To address the first issue the publication has a text from Javier Sierra Isturiz. Professor of Medical Genetics at the Faculty of Medicine of the Francisco de Vitoria University, he is the author of the text Personalized medicine and the contents of Genetics in the curriculum of the Degree in Medicine. It reviews the usefulness of genetics for a general clinician, both in medical diagnosis and therapeutics.
The second issue is covered in three articles. The first, written by Roger Ruiz Moradoor by title Ten reasons and an example to invite doctors and medical students to read literature. The decalogue presented by the author ends with a practical example, Don Quixote, in which Cervantes shows how it is indeed possible to know how to listen and know how to speak:
“As much as they often argue, Don Quixote and Sanç always reconcile and never weaken in terms of mutual affection, loyalty and balance between the great foolishness of the knight and the admirable wisdom of his squire”.

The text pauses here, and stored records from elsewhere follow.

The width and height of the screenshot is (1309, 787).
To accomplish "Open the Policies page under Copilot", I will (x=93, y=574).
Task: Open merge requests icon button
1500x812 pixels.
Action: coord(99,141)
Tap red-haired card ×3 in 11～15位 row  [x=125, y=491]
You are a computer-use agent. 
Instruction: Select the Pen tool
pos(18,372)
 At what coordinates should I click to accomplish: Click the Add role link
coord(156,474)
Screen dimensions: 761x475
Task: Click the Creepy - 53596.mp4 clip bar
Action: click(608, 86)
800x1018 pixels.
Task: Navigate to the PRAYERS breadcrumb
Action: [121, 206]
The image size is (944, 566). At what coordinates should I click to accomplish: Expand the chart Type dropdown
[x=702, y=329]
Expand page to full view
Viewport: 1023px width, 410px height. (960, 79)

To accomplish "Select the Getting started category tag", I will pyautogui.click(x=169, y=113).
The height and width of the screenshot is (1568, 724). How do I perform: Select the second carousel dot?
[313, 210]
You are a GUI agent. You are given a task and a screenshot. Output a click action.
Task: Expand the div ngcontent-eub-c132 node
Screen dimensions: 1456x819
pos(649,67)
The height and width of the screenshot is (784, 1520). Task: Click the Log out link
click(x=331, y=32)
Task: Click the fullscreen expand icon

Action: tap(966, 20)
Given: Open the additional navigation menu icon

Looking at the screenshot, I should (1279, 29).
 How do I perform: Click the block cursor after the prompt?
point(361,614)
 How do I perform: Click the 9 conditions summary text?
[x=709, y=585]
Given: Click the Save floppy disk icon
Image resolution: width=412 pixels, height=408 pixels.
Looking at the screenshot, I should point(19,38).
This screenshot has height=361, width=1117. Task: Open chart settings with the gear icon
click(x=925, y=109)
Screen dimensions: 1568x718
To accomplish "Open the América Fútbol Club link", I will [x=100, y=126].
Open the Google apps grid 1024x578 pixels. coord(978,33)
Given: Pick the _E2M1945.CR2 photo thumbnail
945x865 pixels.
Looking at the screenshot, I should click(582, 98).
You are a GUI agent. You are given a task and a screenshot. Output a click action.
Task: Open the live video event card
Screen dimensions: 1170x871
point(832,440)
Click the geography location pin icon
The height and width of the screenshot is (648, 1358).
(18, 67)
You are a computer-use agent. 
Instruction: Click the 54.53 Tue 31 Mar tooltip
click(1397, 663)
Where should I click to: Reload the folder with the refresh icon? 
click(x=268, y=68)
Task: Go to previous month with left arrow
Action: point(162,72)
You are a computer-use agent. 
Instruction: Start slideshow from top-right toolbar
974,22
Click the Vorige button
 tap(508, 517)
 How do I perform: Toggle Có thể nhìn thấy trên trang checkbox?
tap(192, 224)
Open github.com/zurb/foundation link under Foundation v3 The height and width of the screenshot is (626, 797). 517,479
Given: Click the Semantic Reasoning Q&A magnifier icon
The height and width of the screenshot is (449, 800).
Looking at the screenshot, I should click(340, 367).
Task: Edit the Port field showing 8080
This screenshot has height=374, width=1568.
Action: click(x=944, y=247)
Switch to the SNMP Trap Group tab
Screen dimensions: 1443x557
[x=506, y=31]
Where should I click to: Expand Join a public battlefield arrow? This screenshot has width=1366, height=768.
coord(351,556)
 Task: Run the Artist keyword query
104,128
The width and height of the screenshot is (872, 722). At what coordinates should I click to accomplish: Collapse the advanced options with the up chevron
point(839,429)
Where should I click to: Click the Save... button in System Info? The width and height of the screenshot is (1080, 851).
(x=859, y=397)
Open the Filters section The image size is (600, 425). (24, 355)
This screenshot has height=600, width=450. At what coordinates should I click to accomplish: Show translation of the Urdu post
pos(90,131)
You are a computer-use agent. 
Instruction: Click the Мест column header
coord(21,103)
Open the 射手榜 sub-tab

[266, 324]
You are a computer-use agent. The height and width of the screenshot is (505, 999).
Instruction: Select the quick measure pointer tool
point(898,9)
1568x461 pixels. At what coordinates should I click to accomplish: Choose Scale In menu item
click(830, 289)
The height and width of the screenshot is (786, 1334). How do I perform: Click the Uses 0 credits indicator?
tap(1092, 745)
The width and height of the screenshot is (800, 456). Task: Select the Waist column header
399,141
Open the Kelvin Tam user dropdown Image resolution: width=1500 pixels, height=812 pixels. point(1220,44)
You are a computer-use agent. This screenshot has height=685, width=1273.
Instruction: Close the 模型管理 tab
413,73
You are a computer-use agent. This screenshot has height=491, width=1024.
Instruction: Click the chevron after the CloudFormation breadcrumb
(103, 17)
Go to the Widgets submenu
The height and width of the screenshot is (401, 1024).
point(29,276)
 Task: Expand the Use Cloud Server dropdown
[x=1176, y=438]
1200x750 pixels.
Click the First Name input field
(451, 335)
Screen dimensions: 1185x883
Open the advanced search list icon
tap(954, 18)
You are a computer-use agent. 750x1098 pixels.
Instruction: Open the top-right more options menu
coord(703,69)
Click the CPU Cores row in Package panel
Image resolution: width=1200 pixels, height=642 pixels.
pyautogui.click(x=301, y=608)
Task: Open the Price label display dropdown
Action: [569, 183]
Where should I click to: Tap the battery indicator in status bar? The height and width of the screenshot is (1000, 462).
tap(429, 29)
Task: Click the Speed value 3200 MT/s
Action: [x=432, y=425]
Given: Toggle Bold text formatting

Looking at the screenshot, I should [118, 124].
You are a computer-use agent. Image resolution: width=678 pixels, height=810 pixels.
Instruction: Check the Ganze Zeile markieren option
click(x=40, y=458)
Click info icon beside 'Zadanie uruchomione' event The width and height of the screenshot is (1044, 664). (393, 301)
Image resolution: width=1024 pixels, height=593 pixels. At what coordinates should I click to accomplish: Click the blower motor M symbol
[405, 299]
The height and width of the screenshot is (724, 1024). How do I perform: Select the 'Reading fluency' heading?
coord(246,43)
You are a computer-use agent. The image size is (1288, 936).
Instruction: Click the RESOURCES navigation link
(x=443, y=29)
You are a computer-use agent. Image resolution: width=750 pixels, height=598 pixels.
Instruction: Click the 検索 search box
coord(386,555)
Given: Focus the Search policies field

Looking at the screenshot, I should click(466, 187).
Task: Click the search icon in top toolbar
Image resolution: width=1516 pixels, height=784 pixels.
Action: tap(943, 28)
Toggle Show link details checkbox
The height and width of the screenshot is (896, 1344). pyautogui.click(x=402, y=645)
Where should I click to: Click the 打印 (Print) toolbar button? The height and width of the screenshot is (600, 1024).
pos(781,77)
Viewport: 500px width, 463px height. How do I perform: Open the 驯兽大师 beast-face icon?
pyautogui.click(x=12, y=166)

The September issue is completed with two more articles, two medical narratives. The first is written by doctor Gabriel Weston, specialist in English literature. Develop judgement…don’t judge is the title of this text where the author uses two clinical experiences to reveal that an essential skill was missing in his training as a doctor: know how to understand human experiences in illness.
Birds sing but not for me: A biologist’s account of the experience of deafness is the last text of this September issue, published in New York Times last August. It is a first-person account in which a biologist describes how with age he has been losing his ability to hear the song of some birds and how he has compensated for it with attention, the “the rarest and purest form of generosity”.